Insurance Savings After Elevation
For homes in high-risk flood zones, elevation is the fastest way to reduce flood insurance premiums through the National Flood Insurance Program (NFIP). The savings scale directly with height: for every foot your home sits above the community’s Base Flood Elevation, your annual premium drops. Elevating just one foot above the BFE often results in a roughly 30 percent reduction in yearly costs. Over the life of a mortgage, those savings can offset a substantial portion of the elevation expense.
Homeowners who carry flood insurance in high-risk zones sometimes pay several thousand dollars a year in premiums. After elevation, those costs can drop by hundreds of dollars annually per foot of elevation gained. This makes the financial math more favorable than it might seem at first glance, especially for homeowners planning to stay in the property long-term.
Federal Grants That Help Pay for It
FEMA’s Flood Mitigation Assistance (FMA) program provides grants specifically for projects that reduce flood damage to NFIP-insured properties, and home elevation is one of the most common eligible activities. To qualify, your community must be an active participant in the NFIP and cannot be suspended or withdrawn from the program. You also need an active NFIP policy on the property before the application period opens, and that policy must be maintained for the life of the structure.

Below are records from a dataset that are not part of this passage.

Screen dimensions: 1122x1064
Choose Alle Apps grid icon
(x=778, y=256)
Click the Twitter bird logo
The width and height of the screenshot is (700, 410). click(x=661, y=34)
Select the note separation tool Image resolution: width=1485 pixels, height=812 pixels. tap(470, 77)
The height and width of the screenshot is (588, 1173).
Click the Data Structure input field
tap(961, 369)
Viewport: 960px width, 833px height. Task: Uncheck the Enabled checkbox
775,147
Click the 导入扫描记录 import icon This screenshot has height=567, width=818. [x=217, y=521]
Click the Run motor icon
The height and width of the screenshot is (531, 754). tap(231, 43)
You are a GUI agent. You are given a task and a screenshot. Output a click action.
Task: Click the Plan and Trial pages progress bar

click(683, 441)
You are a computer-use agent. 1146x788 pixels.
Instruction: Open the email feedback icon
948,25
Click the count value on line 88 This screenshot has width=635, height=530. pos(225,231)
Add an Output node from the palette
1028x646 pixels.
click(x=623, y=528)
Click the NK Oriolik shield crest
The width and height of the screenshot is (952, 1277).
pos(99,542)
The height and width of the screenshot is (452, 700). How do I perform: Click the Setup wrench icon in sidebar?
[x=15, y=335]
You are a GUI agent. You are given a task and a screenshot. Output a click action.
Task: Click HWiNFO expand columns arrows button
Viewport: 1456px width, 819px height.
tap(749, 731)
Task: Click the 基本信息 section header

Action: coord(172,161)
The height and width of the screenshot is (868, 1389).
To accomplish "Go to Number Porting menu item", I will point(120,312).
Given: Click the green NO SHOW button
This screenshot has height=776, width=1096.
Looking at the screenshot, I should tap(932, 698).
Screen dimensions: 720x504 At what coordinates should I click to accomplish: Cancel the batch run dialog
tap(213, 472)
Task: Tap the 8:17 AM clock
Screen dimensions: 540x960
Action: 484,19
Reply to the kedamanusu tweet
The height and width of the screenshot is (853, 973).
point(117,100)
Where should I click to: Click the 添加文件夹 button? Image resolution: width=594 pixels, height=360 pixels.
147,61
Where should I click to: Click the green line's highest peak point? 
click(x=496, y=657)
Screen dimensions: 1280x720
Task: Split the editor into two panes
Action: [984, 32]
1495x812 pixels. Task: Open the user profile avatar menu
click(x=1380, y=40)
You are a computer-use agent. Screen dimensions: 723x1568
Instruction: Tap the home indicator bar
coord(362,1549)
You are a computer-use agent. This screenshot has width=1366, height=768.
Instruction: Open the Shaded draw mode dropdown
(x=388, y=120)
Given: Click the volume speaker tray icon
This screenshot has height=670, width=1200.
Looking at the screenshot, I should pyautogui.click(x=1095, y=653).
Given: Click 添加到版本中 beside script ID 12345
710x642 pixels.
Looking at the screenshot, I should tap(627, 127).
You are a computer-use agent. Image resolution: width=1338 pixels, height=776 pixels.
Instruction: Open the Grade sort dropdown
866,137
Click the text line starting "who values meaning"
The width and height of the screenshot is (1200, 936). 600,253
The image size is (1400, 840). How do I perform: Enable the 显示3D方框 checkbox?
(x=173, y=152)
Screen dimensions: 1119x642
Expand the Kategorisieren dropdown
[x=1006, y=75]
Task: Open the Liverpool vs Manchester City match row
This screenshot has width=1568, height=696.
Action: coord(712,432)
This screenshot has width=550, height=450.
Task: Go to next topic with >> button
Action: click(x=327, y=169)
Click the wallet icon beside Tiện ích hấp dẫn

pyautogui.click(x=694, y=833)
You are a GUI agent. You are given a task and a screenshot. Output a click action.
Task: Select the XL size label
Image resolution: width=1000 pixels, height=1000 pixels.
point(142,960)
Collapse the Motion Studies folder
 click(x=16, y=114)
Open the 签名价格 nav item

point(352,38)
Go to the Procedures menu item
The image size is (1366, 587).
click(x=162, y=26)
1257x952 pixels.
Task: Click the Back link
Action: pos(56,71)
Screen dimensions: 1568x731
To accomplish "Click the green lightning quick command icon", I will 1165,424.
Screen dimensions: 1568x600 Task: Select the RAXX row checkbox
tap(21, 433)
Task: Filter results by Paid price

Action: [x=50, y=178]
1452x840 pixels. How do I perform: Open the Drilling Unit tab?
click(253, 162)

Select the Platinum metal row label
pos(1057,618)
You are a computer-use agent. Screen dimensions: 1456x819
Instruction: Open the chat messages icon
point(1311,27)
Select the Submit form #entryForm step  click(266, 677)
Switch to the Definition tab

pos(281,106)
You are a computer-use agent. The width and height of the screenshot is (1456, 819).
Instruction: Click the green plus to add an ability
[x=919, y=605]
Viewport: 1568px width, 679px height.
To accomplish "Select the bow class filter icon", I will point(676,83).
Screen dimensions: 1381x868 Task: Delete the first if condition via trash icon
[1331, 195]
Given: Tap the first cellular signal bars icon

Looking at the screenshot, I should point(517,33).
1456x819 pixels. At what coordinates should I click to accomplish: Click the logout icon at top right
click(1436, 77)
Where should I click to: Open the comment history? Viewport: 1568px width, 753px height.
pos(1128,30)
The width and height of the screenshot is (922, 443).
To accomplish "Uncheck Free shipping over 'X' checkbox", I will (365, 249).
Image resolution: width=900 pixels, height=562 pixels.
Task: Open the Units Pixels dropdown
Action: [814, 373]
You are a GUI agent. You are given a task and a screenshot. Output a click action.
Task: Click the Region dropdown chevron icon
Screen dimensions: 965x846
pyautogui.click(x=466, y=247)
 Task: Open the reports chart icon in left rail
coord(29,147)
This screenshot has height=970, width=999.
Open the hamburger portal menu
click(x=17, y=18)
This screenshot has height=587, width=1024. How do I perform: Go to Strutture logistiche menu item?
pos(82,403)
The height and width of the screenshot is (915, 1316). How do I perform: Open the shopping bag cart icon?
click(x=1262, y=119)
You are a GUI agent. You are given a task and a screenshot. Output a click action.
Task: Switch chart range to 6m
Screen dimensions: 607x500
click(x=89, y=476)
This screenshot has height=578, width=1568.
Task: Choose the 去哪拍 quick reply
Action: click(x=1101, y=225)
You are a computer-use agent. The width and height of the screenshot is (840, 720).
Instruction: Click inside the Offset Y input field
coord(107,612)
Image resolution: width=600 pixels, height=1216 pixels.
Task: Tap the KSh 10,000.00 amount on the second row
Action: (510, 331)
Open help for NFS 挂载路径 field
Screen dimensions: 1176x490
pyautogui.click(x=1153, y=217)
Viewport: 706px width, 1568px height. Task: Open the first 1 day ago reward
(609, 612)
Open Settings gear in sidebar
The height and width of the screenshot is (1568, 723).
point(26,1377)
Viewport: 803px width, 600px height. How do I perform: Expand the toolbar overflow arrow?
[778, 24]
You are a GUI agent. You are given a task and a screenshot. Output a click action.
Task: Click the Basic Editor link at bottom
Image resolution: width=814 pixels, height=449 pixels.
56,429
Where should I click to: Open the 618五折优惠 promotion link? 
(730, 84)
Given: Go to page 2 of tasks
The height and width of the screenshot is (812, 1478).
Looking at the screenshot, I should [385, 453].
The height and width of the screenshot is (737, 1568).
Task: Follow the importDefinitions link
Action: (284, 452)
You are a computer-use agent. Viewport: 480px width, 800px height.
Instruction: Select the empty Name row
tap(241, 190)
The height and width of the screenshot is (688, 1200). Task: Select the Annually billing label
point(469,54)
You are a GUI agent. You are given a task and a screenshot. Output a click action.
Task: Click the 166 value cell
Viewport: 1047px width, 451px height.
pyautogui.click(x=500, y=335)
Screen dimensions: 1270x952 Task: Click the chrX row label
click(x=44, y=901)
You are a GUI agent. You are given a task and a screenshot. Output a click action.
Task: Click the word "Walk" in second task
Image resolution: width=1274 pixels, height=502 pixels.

The application process works through your state or local government. FEMA doesn’t accept individual homeowner applications directly. Instead, your community submits a subapplication to the state, which prioritizes and forwards eligible projects to FEMA for review. Your community must also have a FEMA-approved mitigation plan in place. The process takes time and isn’t guaranteed, but grants can cover a large share of project costs for those who qualify.
How Long the Project Takes
A home elevation project typically takes several weeks to a few months from the start of physical work to the point where you can move back in. The lifting itself may only take a few days, but the full timeline includes excavation, foundation construction, utility reconnection, and inspections.
The planning phase often adds one to three months before any physical work begins. This includes engineering assessments, permit applications (which can take weeks to clear through local municipalities), and contractor scheduling. Foundation work, whether concrete or helical piles, adds another one to two months depending on complexity. After the home is lowered onto its new foundation, finishing work like reconnecting utilities, repairing any cosmetic damage from the lift, and completing final inspections can take additional weeks. All told, most homeowners should plan for three to six months from initial planning to move-in, though complicated projects or permitting delays can extend that timeline.
Structural Risks to Watch For
Lifting an entire house is inherently risky if not done properly. The most common issue is wall cracking. Hairline cracks are relatively normal and can be repaired with epoxy injection. Cracks wider than a quarter inch, or horizontal cracks, signal a more serious structural problem that may need reinforcement with steel or carbon fiber materials.
Water damage during the project is another concern. If the home is exposed to rain during the lifting phase, moisture can weaken roof trusses and other structural components. Experienced contractors plan for weather and protect exposed areas, but delays or unexpected storms can create complications. Choosing a contractor with specific home elevation experience, not just general construction, makes a meaningful difference in managing these risks.